▶ **WHAT TO DO**:
Rewrite the lines below, switching each "screenshot" to "image" and keeping everything else the same. Leave out the pictures.

[Data taken from a collection]

---+---

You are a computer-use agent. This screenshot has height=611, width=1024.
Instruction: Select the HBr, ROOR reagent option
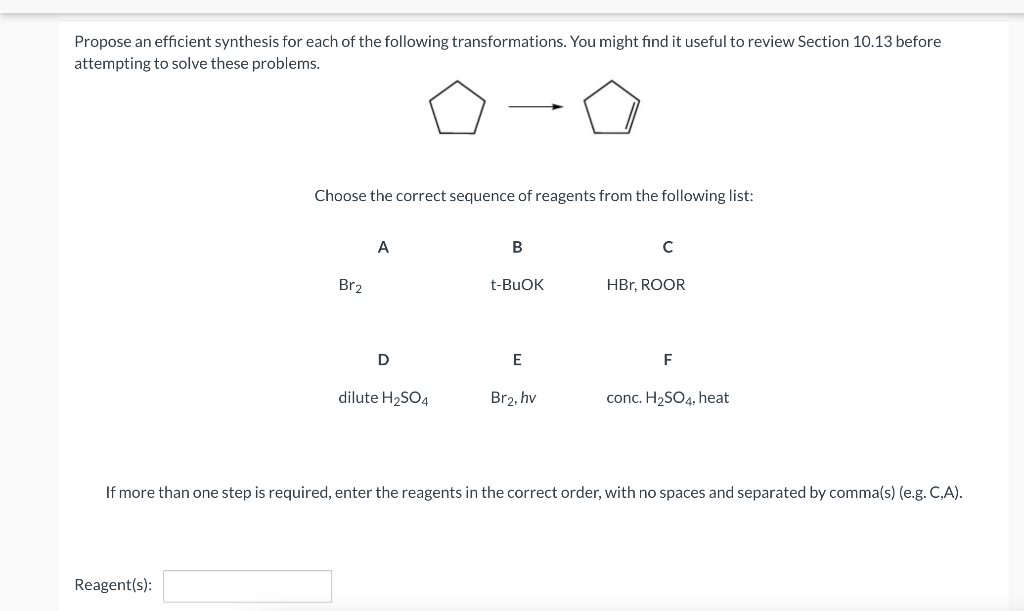click(645, 284)
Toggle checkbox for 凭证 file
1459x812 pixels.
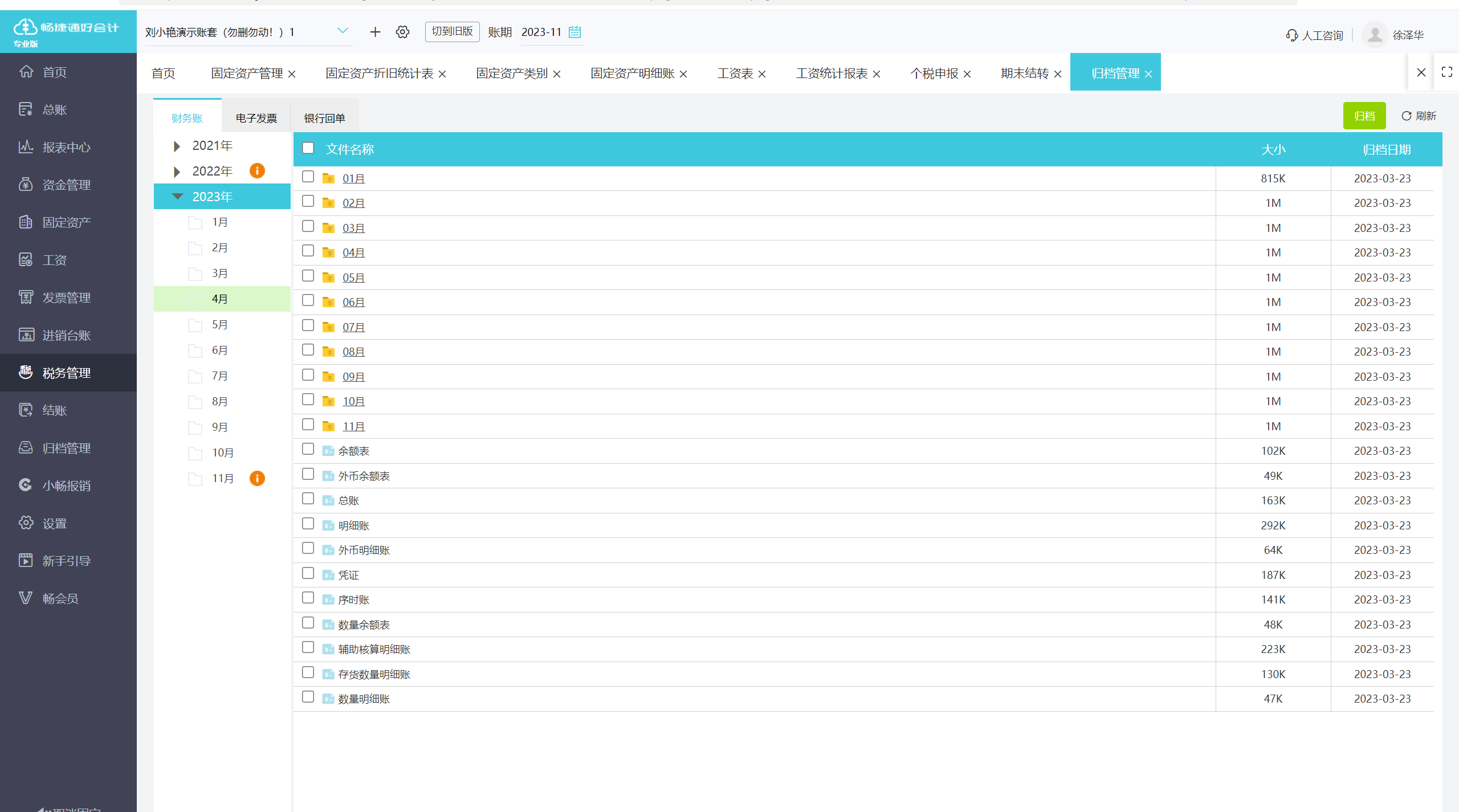click(x=308, y=574)
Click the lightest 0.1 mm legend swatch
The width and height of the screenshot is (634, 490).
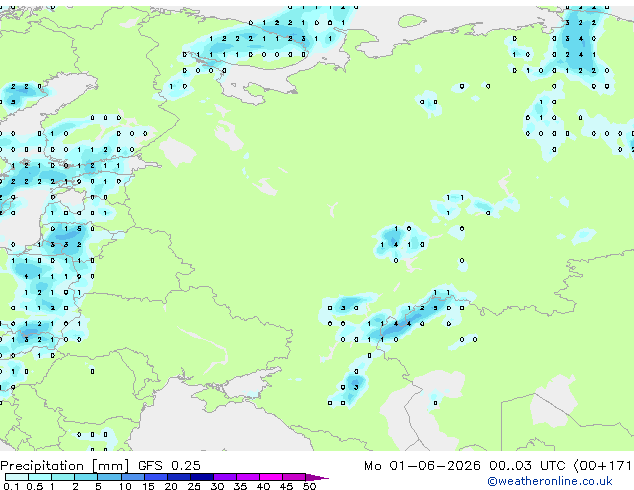[17, 477]
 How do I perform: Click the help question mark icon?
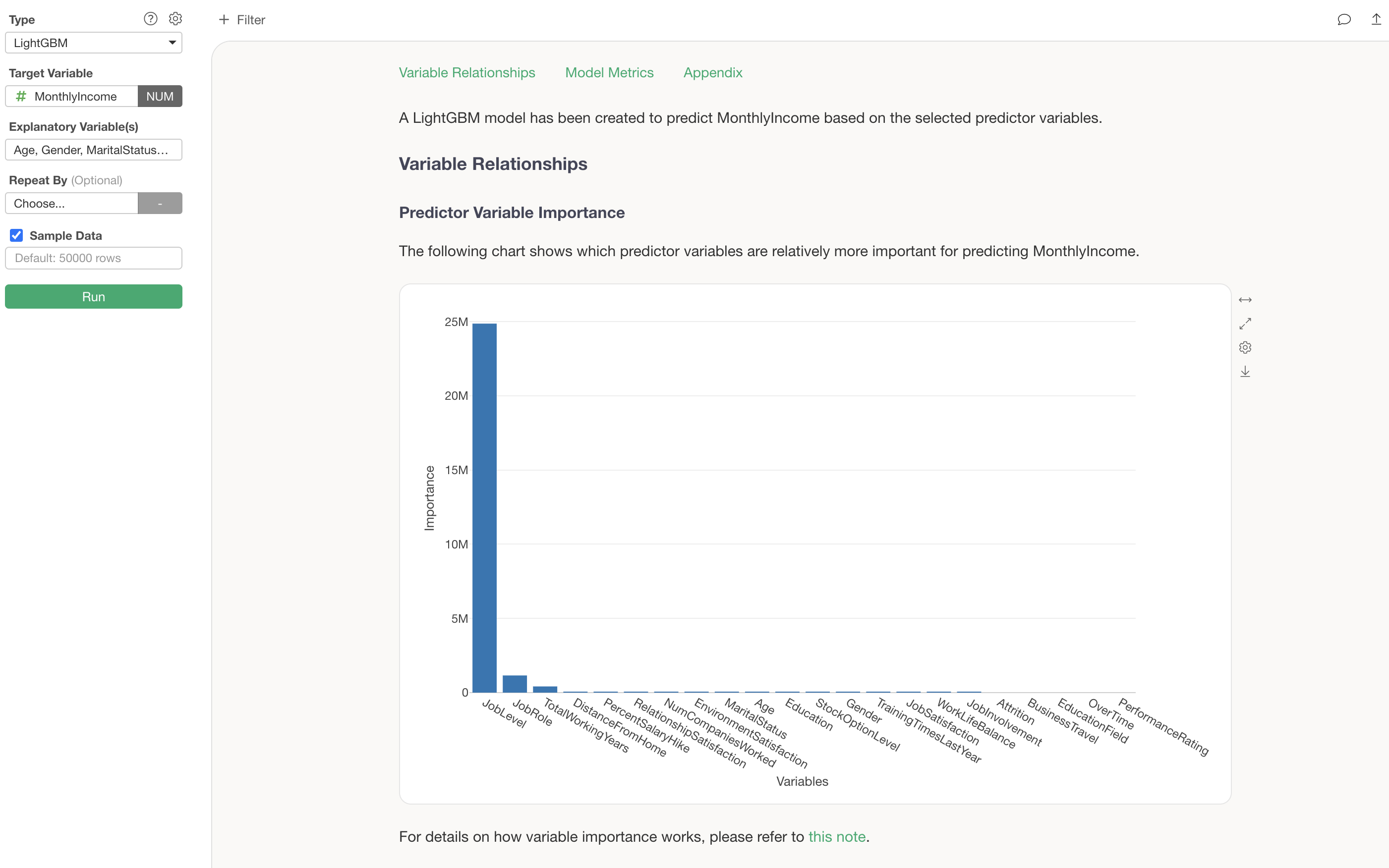(151, 19)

---+---

▶ **COMPLETED TASK**:
You are a computer-use agent. This image has height=611, width=1024.
Instruction: Select the HBr, ROOR reagent option
click(645, 284)
Toggle checkbox for 凭证 file
1459x812 pixels.
click(x=308, y=574)
Click the lightest 0.1 mm legend swatch
The width and height of the image is (634, 490).
[17, 477]
 How do I perform: Click the help question mark icon?
(151, 19)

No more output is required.